Across the material below, count the lines that include the word "computer" and give only that count.

┏━━

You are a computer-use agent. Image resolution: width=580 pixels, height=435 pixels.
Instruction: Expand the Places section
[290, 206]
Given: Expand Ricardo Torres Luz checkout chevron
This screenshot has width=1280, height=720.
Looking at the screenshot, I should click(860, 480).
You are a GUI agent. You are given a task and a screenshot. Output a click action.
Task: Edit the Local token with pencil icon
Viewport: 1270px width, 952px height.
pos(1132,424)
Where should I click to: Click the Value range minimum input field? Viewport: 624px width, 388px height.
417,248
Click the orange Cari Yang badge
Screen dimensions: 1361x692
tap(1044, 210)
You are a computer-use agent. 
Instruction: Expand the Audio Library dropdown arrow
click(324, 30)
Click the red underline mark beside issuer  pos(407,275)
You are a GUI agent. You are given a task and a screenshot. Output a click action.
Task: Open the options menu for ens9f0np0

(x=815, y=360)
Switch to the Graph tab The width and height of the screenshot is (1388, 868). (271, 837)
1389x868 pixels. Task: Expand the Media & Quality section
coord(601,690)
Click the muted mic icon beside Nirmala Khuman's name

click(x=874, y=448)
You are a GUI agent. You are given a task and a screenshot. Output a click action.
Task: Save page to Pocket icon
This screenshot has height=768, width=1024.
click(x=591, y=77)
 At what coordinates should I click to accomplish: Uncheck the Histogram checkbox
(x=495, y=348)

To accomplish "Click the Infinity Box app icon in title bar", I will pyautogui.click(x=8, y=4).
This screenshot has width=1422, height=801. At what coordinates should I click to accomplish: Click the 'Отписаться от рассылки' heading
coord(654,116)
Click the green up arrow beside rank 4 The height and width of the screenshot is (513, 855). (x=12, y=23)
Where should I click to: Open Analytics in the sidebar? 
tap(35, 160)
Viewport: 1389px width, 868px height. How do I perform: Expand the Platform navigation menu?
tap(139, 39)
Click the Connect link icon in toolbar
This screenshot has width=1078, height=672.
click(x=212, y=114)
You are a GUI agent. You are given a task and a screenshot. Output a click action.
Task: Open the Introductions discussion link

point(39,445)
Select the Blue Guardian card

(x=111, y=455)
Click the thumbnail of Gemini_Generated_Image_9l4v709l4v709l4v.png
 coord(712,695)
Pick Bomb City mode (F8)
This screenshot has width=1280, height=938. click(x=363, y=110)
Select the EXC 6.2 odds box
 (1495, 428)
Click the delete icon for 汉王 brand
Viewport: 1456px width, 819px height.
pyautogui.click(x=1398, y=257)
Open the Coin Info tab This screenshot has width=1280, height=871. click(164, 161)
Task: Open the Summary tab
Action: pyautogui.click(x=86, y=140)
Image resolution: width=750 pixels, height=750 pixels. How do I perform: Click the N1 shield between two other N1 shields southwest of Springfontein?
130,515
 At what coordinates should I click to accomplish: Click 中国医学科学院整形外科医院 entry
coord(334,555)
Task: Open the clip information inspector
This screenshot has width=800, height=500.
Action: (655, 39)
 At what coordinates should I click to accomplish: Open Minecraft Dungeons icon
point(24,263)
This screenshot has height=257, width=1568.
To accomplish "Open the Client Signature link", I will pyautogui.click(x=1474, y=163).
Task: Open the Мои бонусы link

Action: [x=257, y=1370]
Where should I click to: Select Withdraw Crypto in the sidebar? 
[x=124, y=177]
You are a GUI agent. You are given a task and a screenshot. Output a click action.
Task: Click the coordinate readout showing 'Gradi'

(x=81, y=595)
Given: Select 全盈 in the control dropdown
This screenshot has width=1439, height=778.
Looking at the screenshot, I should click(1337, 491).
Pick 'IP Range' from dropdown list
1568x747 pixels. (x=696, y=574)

┗━━

* [RESPONSE AREA]
2